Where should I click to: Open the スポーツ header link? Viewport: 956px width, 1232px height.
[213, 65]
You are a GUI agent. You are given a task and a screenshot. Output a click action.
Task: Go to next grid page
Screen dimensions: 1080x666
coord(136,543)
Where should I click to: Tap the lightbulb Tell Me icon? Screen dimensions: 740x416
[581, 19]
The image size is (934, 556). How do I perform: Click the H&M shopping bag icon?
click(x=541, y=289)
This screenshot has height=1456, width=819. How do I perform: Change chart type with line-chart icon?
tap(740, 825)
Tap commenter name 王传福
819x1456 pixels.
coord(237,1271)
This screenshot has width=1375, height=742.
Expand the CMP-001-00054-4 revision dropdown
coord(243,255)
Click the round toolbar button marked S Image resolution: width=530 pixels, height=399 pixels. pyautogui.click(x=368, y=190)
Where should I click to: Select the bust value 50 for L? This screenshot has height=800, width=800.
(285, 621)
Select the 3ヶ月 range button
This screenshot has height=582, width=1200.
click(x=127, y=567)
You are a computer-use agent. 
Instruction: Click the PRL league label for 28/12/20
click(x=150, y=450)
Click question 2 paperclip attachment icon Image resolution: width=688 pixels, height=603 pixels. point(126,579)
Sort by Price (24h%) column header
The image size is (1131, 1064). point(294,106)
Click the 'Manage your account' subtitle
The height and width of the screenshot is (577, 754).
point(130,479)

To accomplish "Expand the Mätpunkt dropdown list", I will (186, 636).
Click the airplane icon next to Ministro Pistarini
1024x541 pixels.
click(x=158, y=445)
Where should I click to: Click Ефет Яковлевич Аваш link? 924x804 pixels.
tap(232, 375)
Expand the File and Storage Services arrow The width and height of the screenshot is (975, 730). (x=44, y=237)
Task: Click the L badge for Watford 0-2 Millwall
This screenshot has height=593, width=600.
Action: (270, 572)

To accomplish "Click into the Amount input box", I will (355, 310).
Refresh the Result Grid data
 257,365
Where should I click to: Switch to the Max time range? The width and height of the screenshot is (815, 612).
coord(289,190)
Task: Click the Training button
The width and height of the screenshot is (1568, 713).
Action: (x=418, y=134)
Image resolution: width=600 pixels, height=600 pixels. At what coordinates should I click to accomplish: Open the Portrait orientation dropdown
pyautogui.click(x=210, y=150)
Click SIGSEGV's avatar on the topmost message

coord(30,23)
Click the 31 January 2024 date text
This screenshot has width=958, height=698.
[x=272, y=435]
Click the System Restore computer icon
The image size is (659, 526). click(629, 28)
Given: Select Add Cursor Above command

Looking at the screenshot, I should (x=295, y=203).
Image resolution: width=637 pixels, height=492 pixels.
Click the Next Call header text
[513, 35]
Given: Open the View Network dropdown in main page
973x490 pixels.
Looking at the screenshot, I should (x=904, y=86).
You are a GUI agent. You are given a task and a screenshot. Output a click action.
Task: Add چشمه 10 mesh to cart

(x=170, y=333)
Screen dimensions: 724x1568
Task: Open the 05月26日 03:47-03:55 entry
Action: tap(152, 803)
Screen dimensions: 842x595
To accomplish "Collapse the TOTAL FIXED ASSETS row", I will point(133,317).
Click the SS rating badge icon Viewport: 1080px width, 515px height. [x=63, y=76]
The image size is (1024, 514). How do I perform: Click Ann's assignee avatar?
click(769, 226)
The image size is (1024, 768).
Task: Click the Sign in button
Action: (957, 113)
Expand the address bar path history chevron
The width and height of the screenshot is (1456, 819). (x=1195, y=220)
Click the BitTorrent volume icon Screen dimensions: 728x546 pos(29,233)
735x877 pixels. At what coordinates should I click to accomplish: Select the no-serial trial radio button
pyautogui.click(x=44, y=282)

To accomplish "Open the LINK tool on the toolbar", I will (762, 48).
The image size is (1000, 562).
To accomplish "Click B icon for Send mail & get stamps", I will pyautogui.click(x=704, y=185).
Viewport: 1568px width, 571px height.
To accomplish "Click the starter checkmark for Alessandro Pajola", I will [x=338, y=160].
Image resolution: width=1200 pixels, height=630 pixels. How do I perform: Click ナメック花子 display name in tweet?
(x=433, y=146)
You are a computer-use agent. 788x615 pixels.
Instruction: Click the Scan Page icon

○ ○ ○ ○ ○

EXERCISE: Repeat the material above in full. Change no word.

RESULT OF THE EXERCISE:
Where should I click to: Open the スポーツ header link? Viewport: 956px width, 1232px height.
[213, 65]
You are a GUI agent. You are given a task and a screenshot. Output a click action.
Task: Go to next grid page
Screen dimensions: 1080x666
coord(136,543)
Where should I click to: Tap the lightbulb Tell Me icon? Screen dimensions: 740x416
[581, 19]
The image size is (934, 556). How do I perform: Click the H&M shopping bag icon?
click(x=541, y=289)
This screenshot has height=1456, width=819. How do I perform: Change chart type with line-chart icon?
tap(740, 825)
Tap commenter name 王传福
819x1456 pixels.
coord(237,1271)
This screenshot has width=1375, height=742.
Expand the CMP-001-00054-4 revision dropdown
coord(243,255)
Click the round toolbar button marked S Image resolution: width=530 pixels, height=399 pixels. pyautogui.click(x=368, y=190)
Where should I click to: Select the bust value 50 for L? This screenshot has height=800, width=800.
(285, 621)
Select the 3ヶ月 range button
This screenshot has height=582, width=1200.
click(x=127, y=567)
You are a computer-use agent. 
Instruction: Click the PRL league label for 28/12/20
click(x=150, y=450)
Click question 2 paperclip attachment icon Image resolution: width=688 pixels, height=603 pixels. point(126,579)
Sort by Price (24h%) column header
The image size is (1131, 1064). point(294,106)
Click the 'Manage your account' subtitle
The height and width of the screenshot is (577, 754).
point(130,479)

To accomplish "Expand the Mätpunkt dropdown list", I will (186, 636).
Click the airplane icon next to Ministro Pistarini
1024x541 pixels.
click(x=158, y=445)
Where should I click to: Click Ефет Яковлевич Аваш link? 924x804 pixels.
tap(232, 375)
Expand the File and Storage Services arrow The width and height of the screenshot is (975, 730). (x=44, y=237)
Task: Click the L badge for Watford 0-2 Millwall
This screenshot has height=593, width=600.
Action: (270, 572)

To accomplish "Click into the Amount input box", I will (355, 310).
Refresh the Result Grid data
 257,365
Where should I click to: Switch to the Max time range? The width and height of the screenshot is (815, 612).
coord(289,190)
Task: Click the Training button
The width and height of the screenshot is (1568, 713).
Action: (x=418, y=134)
Image resolution: width=600 pixels, height=600 pixels. At what coordinates should I click to accomplish: Open the Portrait orientation dropdown
pyautogui.click(x=210, y=150)
Click SIGSEGV's avatar on the topmost message

coord(30,23)
Click the 31 January 2024 date text
This screenshot has width=958, height=698.
[x=272, y=435]
Click the System Restore computer icon
The image size is (659, 526). click(629, 28)
Given: Select Add Cursor Above command

Looking at the screenshot, I should (x=295, y=203).
Image resolution: width=637 pixels, height=492 pixels.
Click the Next Call header text
[513, 35]
Given: Open the View Network dropdown in main page
973x490 pixels.
Looking at the screenshot, I should (x=904, y=86).
You are a GUI agent. You are given a task and a screenshot. Output a click action.
Task: Add چشمه 10 mesh to cart

(x=170, y=333)
Screen dimensions: 724x1568
Task: Open the 05月26日 03:47-03:55 entry
Action: tap(152, 803)
Screen dimensions: 842x595
To accomplish "Collapse the TOTAL FIXED ASSETS row", I will point(133,317).
Click the SS rating badge icon Viewport: 1080px width, 515px height. [x=63, y=76]
The image size is (1024, 514). How do I perform: Click Ann's assignee avatar?
click(769, 226)
The image size is (1024, 768).
Task: Click the Sign in button
Action: (957, 113)
Expand the address bar path history chevron
The width and height of the screenshot is (1456, 819). (x=1195, y=220)
Click the BitTorrent volume icon Screen dimensions: 728x546 pos(29,233)
735x877 pixels. At what coordinates should I click to accomplish: Select the no-serial trial radio button
pyautogui.click(x=44, y=282)

To accomplish "Open the LINK tool on the toolbar", I will (762, 48).
The image size is (1000, 562).
To accomplish "Click B icon for Send mail & get stamps", I will pyautogui.click(x=704, y=185).
Viewport: 1568px width, 571px height.
To accomplish "Click the starter checkmark for Alessandro Pajola", I will [x=338, y=160].
Image resolution: width=1200 pixels, height=630 pixels. How do I perform: Click ナメック花子 display name in tweet?
(x=433, y=146)
You are a computer-use agent. 788x615 pixels.
Instruction: Click the Scan Page icon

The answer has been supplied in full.